> **TASK INSTRUCTIONS**
Look through the data below and extract, unchanged, the lines from the one that contains "Task: Open Reports in the sidebar" to the one that contains "Task: Click the search magnifier icon", both included.
*** LISTED RECORDS Section Begins ***
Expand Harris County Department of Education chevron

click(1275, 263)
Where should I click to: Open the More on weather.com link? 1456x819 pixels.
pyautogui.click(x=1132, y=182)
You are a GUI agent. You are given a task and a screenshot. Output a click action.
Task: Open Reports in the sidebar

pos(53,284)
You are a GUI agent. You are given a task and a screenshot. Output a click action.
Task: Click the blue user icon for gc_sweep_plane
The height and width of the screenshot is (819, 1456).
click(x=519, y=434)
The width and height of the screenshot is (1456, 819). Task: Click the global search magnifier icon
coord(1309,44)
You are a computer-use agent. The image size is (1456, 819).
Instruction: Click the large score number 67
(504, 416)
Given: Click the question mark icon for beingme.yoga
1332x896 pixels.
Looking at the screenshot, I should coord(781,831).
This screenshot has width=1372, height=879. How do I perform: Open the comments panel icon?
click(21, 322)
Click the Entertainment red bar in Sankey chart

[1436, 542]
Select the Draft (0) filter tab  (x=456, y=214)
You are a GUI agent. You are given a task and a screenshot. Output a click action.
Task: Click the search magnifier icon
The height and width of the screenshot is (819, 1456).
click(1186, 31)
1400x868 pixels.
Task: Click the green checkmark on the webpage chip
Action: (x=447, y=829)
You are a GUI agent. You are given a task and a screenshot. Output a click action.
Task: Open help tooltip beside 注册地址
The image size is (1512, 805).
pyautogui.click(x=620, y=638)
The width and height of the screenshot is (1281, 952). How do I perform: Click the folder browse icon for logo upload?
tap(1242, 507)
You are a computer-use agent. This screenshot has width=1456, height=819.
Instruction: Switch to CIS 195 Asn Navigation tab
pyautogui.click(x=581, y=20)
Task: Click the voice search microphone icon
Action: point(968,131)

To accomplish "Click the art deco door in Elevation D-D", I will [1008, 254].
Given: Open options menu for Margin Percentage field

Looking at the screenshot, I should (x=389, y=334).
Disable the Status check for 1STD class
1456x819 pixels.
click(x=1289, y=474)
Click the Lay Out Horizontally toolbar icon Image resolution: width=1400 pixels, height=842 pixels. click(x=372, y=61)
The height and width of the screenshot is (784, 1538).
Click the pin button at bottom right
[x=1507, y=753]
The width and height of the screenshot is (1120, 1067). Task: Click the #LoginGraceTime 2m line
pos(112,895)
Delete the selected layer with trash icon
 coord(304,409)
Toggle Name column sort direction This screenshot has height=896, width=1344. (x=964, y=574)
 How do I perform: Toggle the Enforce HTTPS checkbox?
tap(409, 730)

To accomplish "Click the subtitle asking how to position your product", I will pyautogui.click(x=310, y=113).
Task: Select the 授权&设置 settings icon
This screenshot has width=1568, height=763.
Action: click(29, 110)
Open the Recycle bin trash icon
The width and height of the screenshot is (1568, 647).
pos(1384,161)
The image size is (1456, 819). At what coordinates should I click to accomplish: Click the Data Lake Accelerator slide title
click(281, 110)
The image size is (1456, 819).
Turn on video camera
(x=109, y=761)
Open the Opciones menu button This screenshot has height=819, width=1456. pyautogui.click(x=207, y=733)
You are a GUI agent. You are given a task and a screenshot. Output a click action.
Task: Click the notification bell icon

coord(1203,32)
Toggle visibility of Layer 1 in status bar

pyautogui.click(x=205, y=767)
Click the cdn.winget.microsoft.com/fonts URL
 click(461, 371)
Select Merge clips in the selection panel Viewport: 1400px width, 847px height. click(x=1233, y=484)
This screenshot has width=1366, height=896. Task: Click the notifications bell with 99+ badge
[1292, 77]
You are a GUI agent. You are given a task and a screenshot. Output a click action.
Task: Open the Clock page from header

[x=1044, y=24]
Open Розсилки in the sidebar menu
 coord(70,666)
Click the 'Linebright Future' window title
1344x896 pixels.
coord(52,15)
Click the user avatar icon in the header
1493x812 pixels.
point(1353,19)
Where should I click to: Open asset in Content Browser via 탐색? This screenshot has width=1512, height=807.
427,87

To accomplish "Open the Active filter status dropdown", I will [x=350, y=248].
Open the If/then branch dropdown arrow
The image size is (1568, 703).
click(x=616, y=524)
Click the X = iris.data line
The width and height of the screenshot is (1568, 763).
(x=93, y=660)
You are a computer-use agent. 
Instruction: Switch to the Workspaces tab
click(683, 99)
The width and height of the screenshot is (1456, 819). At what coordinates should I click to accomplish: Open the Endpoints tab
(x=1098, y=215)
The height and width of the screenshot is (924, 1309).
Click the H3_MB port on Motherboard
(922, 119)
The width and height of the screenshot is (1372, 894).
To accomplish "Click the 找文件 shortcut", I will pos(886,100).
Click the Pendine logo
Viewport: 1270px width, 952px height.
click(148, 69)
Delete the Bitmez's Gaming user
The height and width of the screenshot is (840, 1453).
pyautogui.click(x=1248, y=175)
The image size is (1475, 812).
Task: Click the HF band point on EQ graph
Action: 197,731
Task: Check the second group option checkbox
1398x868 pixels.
*** LISTED RECORDS Section Ends ***
> **RESULT BELOW**
Task: Open Reports in the sidebar

pos(53,284)
You are a GUI agent. You are given a task and a screenshot. Output a click action.
Task: Click the blue user icon for gc_sweep_plane
The height and width of the screenshot is (819, 1456).
click(x=519, y=434)
The width and height of the screenshot is (1456, 819). Task: Click the global search magnifier icon
coord(1309,44)
You are a computer-use agent. The image size is (1456, 819).
Instruction: Click the large score number 67
(504, 416)
Given: Click the question mark icon for beingme.yoga
1332x896 pixels.
Looking at the screenshot, I should coord(781,831).
This screenshot has width=1372, height=879. How do I perform: Open the comments panel icon?
click(21, 322)
Click the Entertainment red bar in Sankey chart

[1436, 542]
Select the Draft (0) filter tab  (x=456, y=214)
You are a GUI agent. You are given a task and a screenshot. Output a click action.
Task: Click the search magnifier icon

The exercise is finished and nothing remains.